I made a brisket yesterday. I read through the recipe (in "Fine Cooking" magazine)when I bought the meat, but apparently my reading comprehension was a little off. I saw the part about 2 1/2 hours, and the part about another 1 hour more, but I failed to notice the first 1 hour.So I started the brisket at 3:30 and then realized that this would mean eating at 8 o'clock.
Now, I can wait that long. I'm generally not that hungry in the evening. But my guys can not. Taylor said "We are going to have to eat 8 snacks to wait that long." So I suggested burgers. We'll eat the brisket today.

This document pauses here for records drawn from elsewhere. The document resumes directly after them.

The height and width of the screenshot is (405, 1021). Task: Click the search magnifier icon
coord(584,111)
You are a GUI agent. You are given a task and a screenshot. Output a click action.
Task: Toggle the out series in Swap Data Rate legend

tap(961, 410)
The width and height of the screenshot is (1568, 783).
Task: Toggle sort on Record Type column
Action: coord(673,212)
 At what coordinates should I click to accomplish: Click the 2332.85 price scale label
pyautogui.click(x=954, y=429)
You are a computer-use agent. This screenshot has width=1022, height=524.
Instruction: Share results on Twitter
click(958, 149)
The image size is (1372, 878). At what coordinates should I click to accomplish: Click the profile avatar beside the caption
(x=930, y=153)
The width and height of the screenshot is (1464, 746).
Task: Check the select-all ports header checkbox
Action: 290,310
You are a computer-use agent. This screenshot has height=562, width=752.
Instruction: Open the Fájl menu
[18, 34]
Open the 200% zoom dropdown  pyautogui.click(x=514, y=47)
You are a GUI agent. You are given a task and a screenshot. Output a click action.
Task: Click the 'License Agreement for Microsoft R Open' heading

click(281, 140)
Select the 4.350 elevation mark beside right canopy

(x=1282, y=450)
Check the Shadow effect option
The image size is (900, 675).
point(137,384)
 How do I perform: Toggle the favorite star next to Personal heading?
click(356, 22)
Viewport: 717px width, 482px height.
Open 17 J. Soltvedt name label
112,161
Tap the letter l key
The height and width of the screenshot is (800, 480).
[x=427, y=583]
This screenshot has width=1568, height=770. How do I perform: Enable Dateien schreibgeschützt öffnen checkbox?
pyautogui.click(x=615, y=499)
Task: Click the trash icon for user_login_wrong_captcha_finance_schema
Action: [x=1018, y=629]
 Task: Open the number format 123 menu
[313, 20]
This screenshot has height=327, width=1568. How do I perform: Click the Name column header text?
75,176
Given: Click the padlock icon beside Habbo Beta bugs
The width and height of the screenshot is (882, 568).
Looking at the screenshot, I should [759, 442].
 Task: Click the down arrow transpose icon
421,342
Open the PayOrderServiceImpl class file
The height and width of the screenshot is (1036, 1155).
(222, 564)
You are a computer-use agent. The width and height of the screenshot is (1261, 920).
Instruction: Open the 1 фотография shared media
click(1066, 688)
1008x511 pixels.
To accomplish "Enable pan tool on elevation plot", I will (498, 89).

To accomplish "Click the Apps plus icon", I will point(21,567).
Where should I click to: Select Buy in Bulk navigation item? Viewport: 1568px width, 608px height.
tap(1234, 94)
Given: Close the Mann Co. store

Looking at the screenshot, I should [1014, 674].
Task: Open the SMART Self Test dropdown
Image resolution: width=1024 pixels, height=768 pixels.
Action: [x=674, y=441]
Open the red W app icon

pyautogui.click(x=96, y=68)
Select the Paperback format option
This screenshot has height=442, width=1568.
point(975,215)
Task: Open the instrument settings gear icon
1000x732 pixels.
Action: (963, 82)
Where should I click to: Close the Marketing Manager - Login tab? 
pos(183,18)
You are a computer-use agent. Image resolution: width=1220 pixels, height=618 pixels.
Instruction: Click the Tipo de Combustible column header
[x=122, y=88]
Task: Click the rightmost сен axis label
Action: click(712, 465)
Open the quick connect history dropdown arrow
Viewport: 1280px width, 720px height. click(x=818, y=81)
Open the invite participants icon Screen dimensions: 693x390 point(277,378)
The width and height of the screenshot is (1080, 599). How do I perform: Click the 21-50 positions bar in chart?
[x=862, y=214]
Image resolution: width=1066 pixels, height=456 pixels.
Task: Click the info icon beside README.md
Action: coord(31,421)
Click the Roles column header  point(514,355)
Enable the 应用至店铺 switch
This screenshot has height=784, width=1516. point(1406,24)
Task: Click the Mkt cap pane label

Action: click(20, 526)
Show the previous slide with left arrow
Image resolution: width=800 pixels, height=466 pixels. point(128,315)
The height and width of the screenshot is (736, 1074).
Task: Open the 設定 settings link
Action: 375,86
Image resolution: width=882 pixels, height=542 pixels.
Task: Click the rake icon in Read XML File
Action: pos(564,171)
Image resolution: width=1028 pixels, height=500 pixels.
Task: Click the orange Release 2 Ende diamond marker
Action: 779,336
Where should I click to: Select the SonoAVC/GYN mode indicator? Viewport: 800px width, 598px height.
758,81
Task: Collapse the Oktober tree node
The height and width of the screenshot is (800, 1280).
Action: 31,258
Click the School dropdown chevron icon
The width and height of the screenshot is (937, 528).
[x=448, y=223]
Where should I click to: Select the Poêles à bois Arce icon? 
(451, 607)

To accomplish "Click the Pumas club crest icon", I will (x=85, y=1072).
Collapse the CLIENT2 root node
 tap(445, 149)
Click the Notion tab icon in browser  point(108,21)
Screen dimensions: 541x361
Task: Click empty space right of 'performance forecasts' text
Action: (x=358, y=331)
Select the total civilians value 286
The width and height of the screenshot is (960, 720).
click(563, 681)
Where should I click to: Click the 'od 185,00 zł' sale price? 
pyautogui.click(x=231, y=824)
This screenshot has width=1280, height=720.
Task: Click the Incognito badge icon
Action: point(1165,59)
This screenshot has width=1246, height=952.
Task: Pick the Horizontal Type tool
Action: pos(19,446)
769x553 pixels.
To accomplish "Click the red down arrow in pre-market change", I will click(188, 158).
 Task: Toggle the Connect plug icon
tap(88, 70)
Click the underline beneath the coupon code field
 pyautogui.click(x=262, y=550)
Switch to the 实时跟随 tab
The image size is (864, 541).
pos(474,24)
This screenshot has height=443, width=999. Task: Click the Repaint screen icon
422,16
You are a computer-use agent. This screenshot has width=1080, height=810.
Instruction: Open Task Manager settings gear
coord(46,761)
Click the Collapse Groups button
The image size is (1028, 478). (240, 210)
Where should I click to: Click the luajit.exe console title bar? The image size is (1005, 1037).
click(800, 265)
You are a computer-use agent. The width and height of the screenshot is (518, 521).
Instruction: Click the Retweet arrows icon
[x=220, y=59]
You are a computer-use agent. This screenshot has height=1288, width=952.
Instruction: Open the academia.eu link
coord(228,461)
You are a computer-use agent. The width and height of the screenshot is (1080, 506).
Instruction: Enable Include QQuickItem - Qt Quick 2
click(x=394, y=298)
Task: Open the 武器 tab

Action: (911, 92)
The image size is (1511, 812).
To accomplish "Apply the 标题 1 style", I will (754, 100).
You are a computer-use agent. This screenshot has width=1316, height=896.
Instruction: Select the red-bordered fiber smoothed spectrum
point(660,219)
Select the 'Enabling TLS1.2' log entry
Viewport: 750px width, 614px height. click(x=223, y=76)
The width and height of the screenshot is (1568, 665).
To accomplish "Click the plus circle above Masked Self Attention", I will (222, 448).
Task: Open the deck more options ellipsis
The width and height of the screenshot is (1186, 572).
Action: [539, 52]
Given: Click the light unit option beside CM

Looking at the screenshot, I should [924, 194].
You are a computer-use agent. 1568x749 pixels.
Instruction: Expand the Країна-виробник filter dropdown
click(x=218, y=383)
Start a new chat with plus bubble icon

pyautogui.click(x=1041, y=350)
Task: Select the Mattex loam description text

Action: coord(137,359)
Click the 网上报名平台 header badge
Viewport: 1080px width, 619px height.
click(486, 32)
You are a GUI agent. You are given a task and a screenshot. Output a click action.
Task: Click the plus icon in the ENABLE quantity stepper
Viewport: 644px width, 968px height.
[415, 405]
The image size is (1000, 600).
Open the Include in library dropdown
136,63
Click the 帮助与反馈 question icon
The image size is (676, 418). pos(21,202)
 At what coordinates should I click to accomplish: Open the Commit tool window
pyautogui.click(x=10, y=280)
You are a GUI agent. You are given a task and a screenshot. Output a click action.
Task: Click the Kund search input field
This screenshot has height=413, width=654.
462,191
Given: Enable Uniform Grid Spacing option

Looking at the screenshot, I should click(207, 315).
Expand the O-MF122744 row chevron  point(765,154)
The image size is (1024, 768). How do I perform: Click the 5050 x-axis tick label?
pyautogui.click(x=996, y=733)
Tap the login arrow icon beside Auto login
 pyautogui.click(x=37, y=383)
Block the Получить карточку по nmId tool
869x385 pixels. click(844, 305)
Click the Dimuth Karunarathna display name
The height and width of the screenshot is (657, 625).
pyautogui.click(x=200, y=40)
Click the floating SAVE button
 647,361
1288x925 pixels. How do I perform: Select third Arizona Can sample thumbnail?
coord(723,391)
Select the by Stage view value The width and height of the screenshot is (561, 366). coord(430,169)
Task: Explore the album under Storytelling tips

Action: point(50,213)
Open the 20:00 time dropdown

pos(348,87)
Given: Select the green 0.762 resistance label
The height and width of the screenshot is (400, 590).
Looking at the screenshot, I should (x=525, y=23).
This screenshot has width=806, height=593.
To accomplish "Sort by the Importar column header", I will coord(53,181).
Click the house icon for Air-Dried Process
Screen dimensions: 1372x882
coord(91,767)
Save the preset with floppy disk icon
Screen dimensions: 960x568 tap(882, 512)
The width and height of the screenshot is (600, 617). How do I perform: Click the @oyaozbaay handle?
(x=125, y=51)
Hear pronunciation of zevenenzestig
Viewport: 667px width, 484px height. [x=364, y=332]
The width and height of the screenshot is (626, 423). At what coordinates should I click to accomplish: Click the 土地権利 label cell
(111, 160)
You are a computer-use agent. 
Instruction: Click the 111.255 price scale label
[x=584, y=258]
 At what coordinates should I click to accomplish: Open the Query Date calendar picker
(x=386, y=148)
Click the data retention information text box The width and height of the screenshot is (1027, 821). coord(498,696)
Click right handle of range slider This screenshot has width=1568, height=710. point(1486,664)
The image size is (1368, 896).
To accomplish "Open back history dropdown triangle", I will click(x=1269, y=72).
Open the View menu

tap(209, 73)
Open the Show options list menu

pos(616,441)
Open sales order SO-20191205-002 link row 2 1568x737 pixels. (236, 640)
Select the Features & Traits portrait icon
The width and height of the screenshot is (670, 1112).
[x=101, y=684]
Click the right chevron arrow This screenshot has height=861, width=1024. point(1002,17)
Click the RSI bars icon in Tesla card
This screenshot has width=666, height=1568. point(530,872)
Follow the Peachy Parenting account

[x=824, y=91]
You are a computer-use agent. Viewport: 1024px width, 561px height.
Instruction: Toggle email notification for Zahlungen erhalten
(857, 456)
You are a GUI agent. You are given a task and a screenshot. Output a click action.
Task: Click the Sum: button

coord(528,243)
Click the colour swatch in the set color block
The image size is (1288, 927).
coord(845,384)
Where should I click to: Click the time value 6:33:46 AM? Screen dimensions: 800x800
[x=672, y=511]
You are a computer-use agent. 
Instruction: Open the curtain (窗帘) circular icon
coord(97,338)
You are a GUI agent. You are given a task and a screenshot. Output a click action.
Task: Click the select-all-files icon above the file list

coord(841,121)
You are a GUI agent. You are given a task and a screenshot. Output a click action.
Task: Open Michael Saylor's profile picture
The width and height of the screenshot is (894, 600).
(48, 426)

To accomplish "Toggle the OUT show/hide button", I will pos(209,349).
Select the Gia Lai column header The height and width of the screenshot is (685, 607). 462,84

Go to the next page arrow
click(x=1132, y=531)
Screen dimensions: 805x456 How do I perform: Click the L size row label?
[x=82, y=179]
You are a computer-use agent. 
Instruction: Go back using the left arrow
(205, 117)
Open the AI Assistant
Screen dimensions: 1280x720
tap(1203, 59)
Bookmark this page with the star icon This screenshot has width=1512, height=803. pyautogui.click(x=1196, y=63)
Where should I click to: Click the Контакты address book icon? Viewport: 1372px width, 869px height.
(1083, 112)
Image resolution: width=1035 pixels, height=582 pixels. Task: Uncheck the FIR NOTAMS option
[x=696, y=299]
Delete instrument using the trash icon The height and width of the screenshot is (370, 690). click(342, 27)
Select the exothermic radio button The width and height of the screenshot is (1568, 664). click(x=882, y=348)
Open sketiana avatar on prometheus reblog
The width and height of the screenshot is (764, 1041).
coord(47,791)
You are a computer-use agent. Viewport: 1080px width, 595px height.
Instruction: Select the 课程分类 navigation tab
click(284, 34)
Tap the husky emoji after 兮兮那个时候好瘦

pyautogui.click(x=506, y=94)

I know it's a waste of money to buy pre-formed burgers, but I do it anyway. I try to keep at least one packet of pre-formed patties in my deep freeze at all times. They come in handy in times like these. And having bread dough in the refrigerator all the time really has come in handy too. I pulled the brisket out, put it on the back of the stovetop, cranked the oven to 450 and baked off 4 burger buns. Lowered it back to 350 and put the brisket back in.
Taylor cooked the burgers. It's not optimal to cook meat from frozen but he made a mistake that caused them to come out perfectly. He lit the grill without opening the vents. By the time I notice that, the burgers had thawed nicely. I opened the vents and they finished cooking.
But this post is about the OUCH! When I went to pull the brisket from the oven, my carefully sealed foil lifted off the edge of the pan and I steamed two of my fingers. Left Index, Left Middle. And of course I was carrying the heavy pan from the oven to the island at the time so I had to just keep going. No dropping that pan.
There was SIGNIFICANT pain last night. I iced it for about 2 hours, took 400 then 400 more mg of Ibuprofen, and tossed down a sleeping pill at the same time. This morning I woke 10 hours later and the fingers don't hurt. But that middle finger has a terrible blister on it.
So I have no moral tale to tell you about this. Wait. I do.
1. Read the entire recipe a couple of times and maybe underline the cooking times before you start.
2. Always keep a backup meal in the freezer.